En algunos Tratados se exige la certificación o legalización diplomática o consular – u otra forma aceptada por el Estado requerido – de la documentación que acompaña a la solicitud de extradición como condición de admisibilidad probatoria.
Esto trae como consecuencia que se inicie una cadena de legalizaciones que afectan los tiempos para formalizar la solicitud de extradición activa y de otro lado el peligro cierto de invocarse la inadmisibilidad de la prueba que sustenta la extradición pasiva.

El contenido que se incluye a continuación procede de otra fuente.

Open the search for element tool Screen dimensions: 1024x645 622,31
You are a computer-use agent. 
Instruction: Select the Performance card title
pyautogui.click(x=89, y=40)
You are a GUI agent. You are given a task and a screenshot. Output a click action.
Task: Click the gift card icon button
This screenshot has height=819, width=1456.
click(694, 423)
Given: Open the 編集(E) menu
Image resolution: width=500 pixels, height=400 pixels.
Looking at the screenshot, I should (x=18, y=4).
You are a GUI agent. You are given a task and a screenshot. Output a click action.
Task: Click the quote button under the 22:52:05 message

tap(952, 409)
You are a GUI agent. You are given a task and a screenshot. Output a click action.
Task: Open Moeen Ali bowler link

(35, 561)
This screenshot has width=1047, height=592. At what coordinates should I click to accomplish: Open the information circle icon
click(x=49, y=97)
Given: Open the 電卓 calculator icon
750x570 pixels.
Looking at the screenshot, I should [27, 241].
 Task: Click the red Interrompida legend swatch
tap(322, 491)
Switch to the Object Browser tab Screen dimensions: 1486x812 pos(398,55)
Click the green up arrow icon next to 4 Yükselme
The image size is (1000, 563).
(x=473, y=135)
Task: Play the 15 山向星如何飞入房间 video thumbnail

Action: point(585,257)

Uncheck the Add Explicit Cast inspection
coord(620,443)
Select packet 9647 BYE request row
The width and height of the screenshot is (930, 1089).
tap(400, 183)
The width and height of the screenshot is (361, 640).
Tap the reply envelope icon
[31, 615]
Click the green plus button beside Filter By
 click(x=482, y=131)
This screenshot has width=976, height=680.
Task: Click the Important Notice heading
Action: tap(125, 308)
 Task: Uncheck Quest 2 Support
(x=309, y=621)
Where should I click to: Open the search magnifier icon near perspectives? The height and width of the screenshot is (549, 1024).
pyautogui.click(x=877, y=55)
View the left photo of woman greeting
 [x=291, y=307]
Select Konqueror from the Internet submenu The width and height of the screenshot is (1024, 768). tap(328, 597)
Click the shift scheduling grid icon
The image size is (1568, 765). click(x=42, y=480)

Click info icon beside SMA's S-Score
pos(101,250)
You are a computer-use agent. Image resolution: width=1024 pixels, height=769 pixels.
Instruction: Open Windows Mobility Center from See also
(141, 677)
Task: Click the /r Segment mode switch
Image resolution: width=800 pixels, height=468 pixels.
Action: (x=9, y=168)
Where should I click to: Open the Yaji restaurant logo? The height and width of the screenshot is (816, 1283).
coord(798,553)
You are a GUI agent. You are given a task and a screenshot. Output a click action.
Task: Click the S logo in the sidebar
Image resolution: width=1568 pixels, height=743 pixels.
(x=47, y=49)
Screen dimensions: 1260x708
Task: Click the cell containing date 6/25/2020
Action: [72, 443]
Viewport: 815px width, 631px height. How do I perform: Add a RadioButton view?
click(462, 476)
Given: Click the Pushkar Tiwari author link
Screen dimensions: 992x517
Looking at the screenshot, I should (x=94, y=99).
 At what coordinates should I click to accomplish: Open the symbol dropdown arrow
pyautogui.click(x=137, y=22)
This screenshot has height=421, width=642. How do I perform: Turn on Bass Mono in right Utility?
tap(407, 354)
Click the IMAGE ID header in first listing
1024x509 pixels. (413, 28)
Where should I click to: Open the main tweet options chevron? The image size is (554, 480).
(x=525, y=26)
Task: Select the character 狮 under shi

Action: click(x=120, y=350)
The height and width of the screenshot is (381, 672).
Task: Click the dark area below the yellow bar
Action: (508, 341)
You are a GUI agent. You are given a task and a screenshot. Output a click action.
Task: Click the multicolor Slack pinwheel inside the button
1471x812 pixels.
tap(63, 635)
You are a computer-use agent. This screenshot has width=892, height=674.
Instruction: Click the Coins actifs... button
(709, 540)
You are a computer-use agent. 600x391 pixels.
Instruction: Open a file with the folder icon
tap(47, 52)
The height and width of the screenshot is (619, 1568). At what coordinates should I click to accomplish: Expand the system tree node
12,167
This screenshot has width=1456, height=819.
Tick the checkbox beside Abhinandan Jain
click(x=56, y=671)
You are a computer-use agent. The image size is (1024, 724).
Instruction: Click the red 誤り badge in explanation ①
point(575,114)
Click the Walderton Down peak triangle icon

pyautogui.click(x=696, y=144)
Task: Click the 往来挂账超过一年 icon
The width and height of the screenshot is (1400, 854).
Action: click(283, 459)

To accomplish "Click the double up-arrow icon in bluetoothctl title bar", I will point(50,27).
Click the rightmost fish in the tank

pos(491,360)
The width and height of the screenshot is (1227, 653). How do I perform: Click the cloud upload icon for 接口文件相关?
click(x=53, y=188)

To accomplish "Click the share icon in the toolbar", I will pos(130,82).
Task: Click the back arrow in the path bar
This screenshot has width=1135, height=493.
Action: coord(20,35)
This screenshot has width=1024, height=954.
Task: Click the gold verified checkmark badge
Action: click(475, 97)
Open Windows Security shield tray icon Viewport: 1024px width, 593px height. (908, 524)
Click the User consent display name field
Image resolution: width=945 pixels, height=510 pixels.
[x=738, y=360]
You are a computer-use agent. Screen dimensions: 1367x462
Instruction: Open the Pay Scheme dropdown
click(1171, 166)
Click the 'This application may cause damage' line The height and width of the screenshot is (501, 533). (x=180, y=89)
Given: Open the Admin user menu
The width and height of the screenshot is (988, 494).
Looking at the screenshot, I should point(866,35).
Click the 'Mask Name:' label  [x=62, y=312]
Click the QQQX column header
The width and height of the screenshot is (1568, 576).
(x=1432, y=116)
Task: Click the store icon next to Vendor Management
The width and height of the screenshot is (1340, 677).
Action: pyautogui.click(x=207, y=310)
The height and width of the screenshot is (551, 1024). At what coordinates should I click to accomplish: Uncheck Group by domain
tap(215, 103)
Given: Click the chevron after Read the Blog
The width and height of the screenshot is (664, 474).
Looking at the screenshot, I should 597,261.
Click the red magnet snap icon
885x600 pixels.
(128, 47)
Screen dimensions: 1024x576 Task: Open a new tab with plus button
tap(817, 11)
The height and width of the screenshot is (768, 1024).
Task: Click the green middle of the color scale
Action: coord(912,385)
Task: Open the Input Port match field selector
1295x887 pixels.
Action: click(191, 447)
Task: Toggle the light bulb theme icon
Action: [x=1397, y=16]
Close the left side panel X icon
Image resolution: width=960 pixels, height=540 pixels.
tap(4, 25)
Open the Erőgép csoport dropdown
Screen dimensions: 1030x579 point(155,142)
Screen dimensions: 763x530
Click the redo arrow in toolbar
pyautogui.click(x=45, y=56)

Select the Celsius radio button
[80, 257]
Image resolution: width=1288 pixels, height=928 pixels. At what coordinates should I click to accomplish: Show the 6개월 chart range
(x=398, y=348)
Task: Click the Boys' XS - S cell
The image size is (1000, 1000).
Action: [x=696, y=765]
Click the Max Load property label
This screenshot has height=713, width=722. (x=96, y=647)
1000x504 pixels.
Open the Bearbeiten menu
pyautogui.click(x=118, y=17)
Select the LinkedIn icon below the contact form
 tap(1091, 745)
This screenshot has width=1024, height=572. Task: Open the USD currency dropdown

Si bien, nuestra ley interna (numeral 2 del artículo 509 del Código Procesal Penal) no exige legalización cuando la documentación extradicional se remite por intermedio de la Autoridad Central o por vía diplomática, es de tomar debida nota que esta norma no puede sustituir la obligación generada por un tratado, en estricta aplicación del artículo 508 del referido Código:
“Artículo 508. Normatividad aplicable
1. Las
relaciones de las autoridades peruanas con las extranjeras y con la Corte Penal
Internacional en materia de cooperación judicial internacional se rigen por los
Tratados Internacionales celebrados por el Perú y, en su defecto, por el
principio de reciprocidad en un marco de respeto de los derechos humanos.
2. Si
existiere tratado, sus normas regirán el trámite de cooperación judicial
internacional. Sin perjuicio de ello, las normas de derecho interno, y en
especial este Código, servirán para interpretarlas y se aplicarán en todo lo
que no disponga en especial el Tratado.”
De otro lado, a la par de los Tratados de Extradición, el Perú también es Parte del Convenio de 5 de octubre de 1961 por el que se Suprime la Exigencia de Legalización de los Documentos Públicos Extranjeros (Convenio de la Apostilla), en vigor para el Perú desde el 30 de septiembre de 2010.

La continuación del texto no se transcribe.